BEGIN ENTRIES SUPPLIED
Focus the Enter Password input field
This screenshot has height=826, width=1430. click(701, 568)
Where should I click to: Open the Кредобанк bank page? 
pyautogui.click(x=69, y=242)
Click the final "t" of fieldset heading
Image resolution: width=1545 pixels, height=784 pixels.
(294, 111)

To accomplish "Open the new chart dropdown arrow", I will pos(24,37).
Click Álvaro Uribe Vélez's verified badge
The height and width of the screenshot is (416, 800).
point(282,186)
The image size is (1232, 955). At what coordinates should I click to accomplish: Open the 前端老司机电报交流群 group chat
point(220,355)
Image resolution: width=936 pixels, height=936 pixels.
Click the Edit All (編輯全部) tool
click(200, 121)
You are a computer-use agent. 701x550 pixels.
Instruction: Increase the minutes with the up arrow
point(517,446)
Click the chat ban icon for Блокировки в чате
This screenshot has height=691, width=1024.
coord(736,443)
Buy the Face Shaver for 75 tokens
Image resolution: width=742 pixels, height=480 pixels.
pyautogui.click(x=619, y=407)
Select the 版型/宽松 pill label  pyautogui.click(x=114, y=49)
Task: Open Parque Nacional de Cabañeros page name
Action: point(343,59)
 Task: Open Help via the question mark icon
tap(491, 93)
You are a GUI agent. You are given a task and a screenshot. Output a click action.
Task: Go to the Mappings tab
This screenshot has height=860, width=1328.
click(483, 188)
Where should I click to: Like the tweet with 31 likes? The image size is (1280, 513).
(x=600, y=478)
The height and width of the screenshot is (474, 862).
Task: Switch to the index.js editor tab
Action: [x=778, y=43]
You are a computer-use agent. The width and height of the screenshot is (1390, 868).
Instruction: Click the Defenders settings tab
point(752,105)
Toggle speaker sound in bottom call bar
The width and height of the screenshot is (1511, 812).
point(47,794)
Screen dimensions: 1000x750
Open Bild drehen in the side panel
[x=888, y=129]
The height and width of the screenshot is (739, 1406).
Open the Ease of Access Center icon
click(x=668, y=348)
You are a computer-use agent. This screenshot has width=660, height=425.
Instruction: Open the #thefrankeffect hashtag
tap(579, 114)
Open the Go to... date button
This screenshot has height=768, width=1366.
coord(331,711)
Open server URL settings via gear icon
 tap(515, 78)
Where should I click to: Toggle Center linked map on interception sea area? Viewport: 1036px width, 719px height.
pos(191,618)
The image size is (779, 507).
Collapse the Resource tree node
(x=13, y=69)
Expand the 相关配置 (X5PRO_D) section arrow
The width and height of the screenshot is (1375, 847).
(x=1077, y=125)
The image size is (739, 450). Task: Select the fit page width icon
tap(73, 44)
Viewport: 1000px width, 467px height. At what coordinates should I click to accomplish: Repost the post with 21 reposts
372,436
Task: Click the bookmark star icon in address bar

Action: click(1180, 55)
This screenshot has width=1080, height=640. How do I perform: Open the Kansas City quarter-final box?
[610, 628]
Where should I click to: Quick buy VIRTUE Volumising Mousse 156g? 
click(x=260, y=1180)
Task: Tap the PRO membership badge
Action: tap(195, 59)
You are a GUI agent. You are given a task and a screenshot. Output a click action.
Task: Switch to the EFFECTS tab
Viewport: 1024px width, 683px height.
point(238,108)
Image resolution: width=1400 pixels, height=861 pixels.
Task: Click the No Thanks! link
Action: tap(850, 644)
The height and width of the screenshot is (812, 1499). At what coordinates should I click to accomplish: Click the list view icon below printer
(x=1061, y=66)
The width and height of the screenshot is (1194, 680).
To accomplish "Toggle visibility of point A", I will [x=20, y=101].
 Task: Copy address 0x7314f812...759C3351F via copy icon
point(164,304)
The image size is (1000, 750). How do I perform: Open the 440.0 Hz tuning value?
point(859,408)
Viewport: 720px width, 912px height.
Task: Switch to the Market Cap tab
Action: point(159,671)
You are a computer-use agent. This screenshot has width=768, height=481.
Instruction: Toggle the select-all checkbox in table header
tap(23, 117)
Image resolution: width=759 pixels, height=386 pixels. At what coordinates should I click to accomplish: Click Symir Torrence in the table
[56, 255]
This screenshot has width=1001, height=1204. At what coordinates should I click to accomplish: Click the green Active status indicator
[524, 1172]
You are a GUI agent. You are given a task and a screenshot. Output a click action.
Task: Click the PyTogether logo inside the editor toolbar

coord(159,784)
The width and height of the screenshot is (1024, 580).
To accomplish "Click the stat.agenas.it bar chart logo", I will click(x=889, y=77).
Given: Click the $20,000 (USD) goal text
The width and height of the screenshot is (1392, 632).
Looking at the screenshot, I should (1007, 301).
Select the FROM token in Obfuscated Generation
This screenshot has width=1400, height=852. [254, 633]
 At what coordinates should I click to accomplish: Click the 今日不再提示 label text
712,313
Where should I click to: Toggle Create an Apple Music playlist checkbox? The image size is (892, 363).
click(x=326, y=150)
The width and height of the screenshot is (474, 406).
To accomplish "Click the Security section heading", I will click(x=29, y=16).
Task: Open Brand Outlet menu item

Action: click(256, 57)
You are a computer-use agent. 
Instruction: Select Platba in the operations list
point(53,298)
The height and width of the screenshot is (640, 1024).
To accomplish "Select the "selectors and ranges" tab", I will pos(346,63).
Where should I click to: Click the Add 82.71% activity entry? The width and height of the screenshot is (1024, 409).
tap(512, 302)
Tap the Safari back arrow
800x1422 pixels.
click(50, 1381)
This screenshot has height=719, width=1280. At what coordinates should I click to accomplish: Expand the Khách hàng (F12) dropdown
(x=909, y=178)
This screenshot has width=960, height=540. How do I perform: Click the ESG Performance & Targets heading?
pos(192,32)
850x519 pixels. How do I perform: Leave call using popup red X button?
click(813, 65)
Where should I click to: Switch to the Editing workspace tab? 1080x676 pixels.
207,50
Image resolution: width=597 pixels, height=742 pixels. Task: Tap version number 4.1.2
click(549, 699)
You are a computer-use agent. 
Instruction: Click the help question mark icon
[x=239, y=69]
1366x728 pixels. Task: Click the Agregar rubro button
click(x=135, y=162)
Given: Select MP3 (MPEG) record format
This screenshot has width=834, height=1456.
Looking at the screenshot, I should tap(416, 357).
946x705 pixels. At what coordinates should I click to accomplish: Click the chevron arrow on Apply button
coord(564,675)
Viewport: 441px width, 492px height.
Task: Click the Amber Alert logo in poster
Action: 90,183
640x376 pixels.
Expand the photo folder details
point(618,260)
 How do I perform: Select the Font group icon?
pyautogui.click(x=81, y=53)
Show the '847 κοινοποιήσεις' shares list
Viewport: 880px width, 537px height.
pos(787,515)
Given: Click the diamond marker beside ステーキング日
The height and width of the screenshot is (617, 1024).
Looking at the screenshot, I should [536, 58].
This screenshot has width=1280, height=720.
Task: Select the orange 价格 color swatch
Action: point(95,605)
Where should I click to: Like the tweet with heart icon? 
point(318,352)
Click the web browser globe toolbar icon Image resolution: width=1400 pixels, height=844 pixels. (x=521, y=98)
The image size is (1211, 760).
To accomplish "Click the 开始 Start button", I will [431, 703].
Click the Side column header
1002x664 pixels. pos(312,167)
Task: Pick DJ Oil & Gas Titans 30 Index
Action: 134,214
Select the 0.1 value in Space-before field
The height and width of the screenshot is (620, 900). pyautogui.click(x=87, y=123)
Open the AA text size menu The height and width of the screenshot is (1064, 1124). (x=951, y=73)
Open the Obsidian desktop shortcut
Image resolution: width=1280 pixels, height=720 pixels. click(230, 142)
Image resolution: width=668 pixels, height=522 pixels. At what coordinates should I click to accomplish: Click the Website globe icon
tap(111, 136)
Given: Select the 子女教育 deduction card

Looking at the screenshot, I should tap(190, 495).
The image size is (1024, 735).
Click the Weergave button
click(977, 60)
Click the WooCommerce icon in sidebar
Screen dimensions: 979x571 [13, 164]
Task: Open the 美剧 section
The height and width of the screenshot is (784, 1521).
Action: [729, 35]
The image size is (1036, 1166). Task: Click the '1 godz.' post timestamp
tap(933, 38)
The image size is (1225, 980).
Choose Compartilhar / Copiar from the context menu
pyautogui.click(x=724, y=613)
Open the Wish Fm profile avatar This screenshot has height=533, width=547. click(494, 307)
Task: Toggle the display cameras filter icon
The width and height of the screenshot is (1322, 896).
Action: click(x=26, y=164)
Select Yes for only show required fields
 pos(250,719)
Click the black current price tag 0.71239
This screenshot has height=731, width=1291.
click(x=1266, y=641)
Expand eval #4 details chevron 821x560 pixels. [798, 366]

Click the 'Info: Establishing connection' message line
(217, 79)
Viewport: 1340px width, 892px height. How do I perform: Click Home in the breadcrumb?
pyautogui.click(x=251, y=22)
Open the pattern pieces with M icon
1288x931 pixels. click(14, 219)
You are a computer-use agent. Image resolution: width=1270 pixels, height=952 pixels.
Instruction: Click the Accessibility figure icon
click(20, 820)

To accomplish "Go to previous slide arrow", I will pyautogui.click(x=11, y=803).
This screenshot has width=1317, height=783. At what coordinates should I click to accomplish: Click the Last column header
END ENTRIES SUPPLIED
YOUR GOAL
From the data above, copy each line with the string "computer" in it.

OUTPUT OF THE TASK
You are a computer-use agent. 701x550 pixels.
You are a computer-use agent. The width and height of the screenshot is (1390, 868).
You are a computer-use agent. This screenshot has width=660, height=425.
You are a computer-use agent. This screenshot has width=768, height=481.
You are a computer-use agent. 
You are a computer-use agent. 
You are a computer-use agent. Image resolution: width=1270 pixels, height=952 pixels.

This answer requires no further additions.